Question

How many solutions does the system of equations have?
2x = -10y + 6 and x + 5y = 3
A) One
B) Two
C) Infinitely many
D) None
!

Answer

**step1** Understanding the problem

We are presented with a system of two equations:
Equation 1: $$2x = -10y + 6$$
Equation 2: $$x + 5y = 3$$
Our goal is to find out how many pairs of values for 'x' and 'y' can satisfy both equations at the same time. This means we are looking for the number of common solutions to these two equations.

**step2** Simplifying the first equation

Let's take the first equation, $$2x = -10y + 6$$, and simplify it to make it easier to compare with the second equation.

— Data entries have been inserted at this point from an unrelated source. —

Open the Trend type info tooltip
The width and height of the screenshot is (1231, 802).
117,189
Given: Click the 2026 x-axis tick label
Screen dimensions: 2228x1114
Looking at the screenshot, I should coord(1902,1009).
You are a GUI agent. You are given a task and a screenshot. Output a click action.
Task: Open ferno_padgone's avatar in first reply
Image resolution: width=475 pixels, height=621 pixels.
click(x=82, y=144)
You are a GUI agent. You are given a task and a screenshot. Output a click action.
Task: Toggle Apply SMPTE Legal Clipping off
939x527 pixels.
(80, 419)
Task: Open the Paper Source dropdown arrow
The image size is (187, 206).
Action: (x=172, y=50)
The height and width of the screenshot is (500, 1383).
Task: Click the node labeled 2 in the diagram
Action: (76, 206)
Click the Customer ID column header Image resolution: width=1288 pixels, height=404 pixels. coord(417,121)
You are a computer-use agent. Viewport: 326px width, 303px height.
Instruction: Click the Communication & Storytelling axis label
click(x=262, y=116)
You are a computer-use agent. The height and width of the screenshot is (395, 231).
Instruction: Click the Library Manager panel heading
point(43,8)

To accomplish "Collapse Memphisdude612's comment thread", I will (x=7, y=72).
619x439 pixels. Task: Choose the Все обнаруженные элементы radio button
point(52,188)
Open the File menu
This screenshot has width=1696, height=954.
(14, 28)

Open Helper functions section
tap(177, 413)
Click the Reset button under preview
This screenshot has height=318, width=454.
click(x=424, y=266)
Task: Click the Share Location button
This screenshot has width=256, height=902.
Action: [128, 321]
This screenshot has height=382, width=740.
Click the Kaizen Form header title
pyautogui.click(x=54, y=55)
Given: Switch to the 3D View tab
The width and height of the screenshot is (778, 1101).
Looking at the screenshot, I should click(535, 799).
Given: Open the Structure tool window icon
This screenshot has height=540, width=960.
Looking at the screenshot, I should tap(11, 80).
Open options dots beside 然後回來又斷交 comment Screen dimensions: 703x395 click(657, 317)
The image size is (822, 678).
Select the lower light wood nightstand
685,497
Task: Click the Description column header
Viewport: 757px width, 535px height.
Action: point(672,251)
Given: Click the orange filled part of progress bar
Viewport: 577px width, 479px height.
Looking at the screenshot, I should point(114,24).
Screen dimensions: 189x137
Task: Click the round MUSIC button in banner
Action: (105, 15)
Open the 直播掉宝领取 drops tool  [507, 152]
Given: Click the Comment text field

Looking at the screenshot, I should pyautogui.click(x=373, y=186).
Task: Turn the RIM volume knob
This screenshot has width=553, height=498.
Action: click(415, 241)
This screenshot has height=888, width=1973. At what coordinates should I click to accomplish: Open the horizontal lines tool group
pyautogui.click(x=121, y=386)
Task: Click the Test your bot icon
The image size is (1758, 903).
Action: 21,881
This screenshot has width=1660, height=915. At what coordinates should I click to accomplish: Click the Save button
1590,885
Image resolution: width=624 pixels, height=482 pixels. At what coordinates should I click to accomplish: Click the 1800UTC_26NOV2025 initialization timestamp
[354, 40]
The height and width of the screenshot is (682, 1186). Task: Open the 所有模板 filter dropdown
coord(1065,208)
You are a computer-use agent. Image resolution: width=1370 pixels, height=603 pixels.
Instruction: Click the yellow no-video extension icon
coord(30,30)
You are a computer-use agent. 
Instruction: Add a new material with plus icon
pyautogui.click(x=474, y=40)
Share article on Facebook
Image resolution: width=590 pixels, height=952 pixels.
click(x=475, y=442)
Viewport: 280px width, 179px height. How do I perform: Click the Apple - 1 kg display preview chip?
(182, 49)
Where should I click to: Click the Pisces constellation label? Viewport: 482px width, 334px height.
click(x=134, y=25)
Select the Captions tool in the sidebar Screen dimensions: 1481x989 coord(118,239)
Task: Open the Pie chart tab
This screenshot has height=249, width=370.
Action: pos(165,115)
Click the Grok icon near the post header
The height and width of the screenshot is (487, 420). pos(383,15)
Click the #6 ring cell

We can divide every term in the equation by 2:
$$ \frac{2x}{2} = \frac{-10y}{2} + \frac{6}{2} $$
This simplifies to:
$$ x = -5y + 3 $$
We now have a simpler form of the first equation.

**step3** Rearranging the second equation

Now, let's take the second equation, $$x + 5y = 3$$, and rearrange it so that 'x' is by itself on one side, similar to the simplified first equation.
To do this, we subtract $$5y$$ from both sides of the equation:
$$ x + 5y - 5y = 3 - 5y $$
This simplifies to:
$$ x = 3 - 5y $$
We can write this in the same order as our simplified first equation:
$$ x = -5y + 3 $$

**step4** Comparing the equations

After simplifying the first equation and rearranging the second equation, we found that both equations are exactly the same:
Simplified Equation 1: $$x = -5y + 3$$
Rearranged Equation 2: $$x = -5y + 3$$
Since both equations are identical, they represent the same line. This means that every point that lies on the first line also lies on the second line. Therefore, there are infinitely many points that satisfy both equations simultaneously.

**step5** Determining the number of solutions

Because the two given equations are actually the same equation in different forms, any solution that works for one equation will also work for the other. This means there are infinitely many pairs of (x, y) values that satisfy both equations.
So, the system of equations has infinitely many solutions.